As Mark Twain, statistics can be one of the three great lies.  When you see a statistic used in a political campaign and the source is not cited, question those numbers.  When you look at the number of cases investigated by the Floyd County Sheriff’s Department I see the number that appear to have been cleared is, yes, about 15 percent when applied to a “per 100,000” population but when adjusted for the actual population of the county, the clearance rate would be more than half of the incidents handled by the Sheriff’s Department.

We saw this kind of statistical gamesmanship used by Doug Weddle, the Floyd County resident and Montgomery County police officer who ran, and lost, to Brian Craig in the GOP primary earlier this year.  Weddle’s credibility took another hit after he told the public and reporters on primary election night that he endorsed and supported Craig, then went back on his word and is helping Howery.

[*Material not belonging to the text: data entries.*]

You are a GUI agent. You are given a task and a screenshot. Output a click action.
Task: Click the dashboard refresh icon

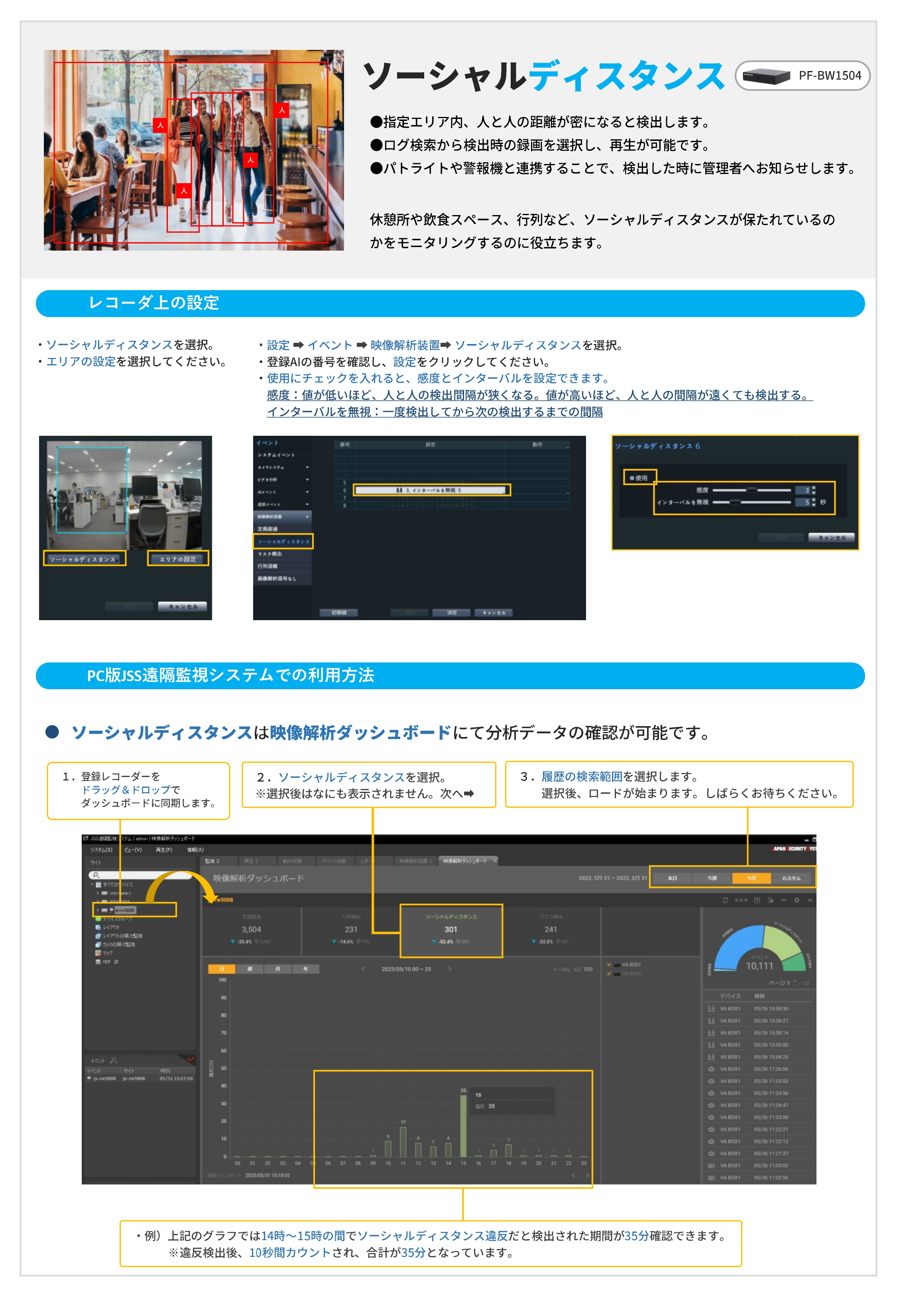click(x=725, y=900)
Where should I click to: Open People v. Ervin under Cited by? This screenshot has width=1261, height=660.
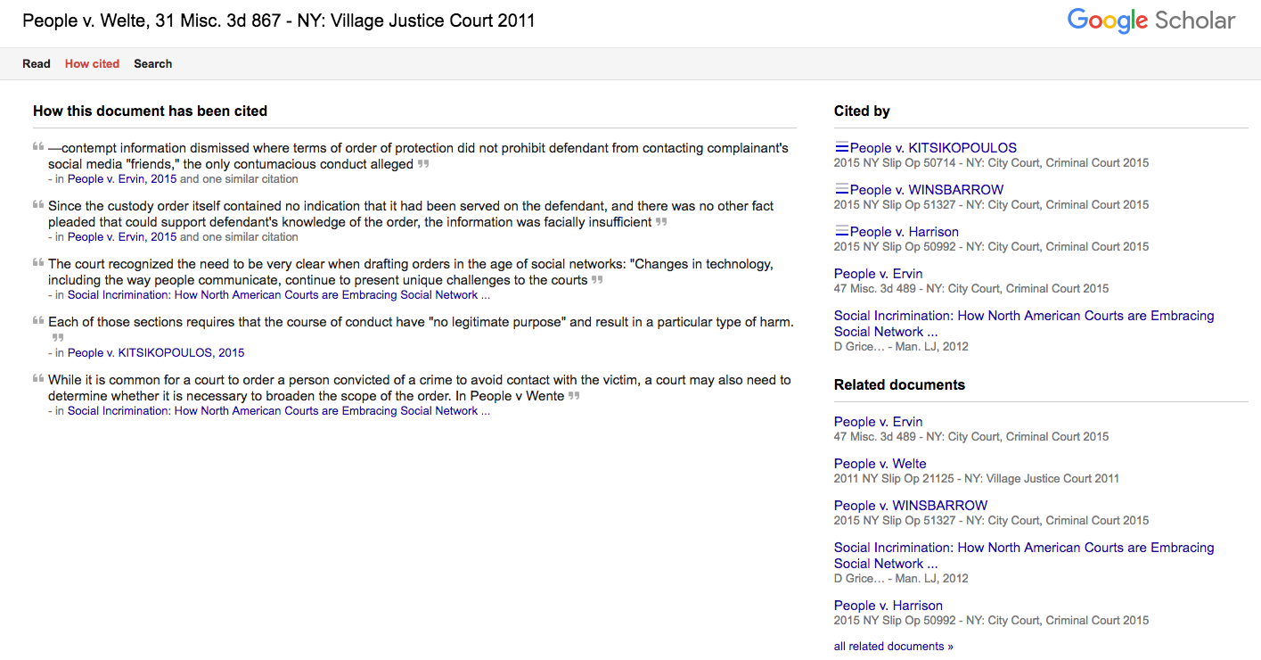click(x=878, y=273)
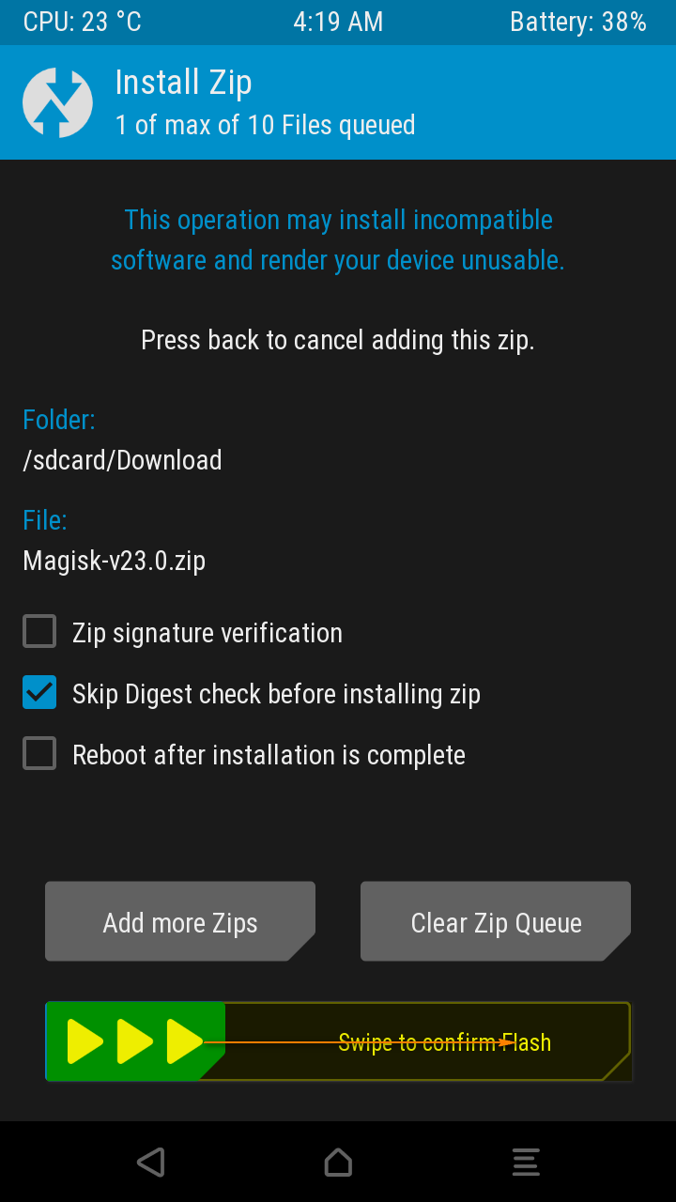Tap the CPU temperature status indicator
Image resolution: width=676 pixels, height=1202 pixels.
click(82, 22)
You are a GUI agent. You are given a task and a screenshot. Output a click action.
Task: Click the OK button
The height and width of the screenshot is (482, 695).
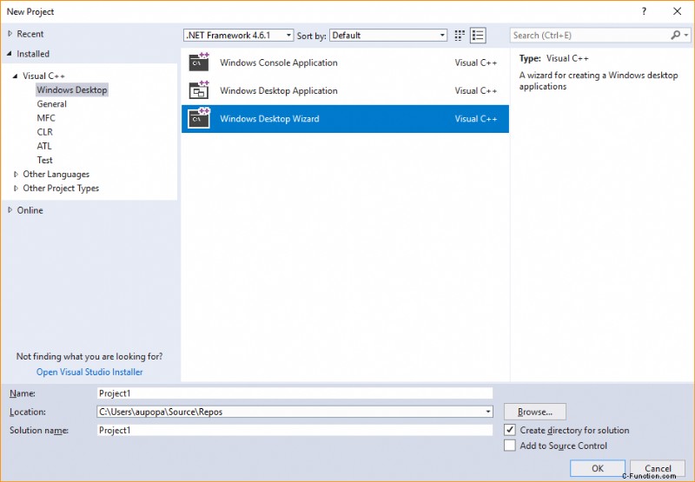tap(598, 468)
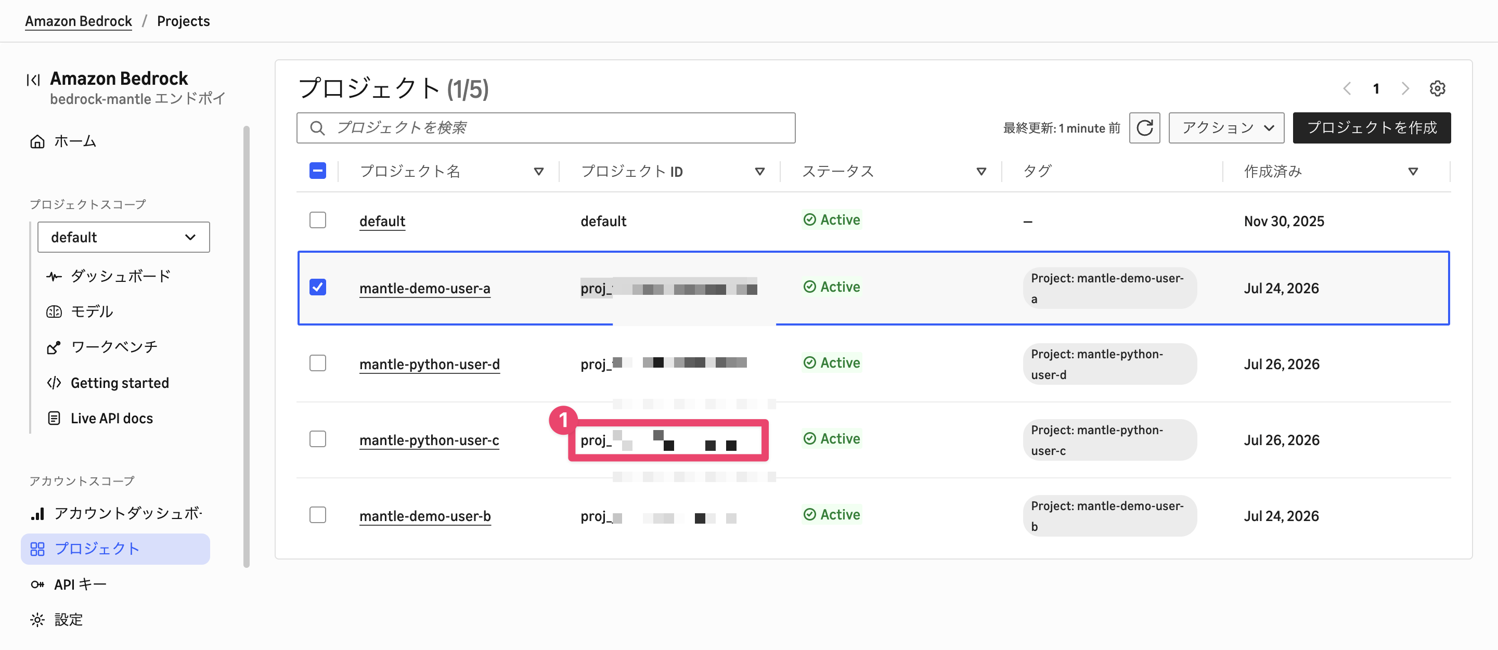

Current Sheriff Shannon Zeman, who is retiring, fired Howery, a retired state police officer, as a part-time bailiff before the primary election after a letter from the now candidate appeared in The Floyd Press endorsed Weddle and made claims about operations of the department that were not true.  The endorsement of Weddle was not a factor in Howery’s dismissal.

The mud is starting to fly in this year’s Floyd County election.  As a reporter, I do not endorse or support any candidate but if unsubstantiated claims are made as “facts” made as claims I will investigate those claims.  If Howery will provide a source for his statistical claims, I will check that source to see how the figures were determined.  What is needed are names, dates and specific cases.  Using terms like “roughly” or “I understand that” or “some people have told me” is hearsay at best.

This looks to be a testy and nasty race for one of the most important elected positions in Floyd County.  In the end, the voters will make the choice.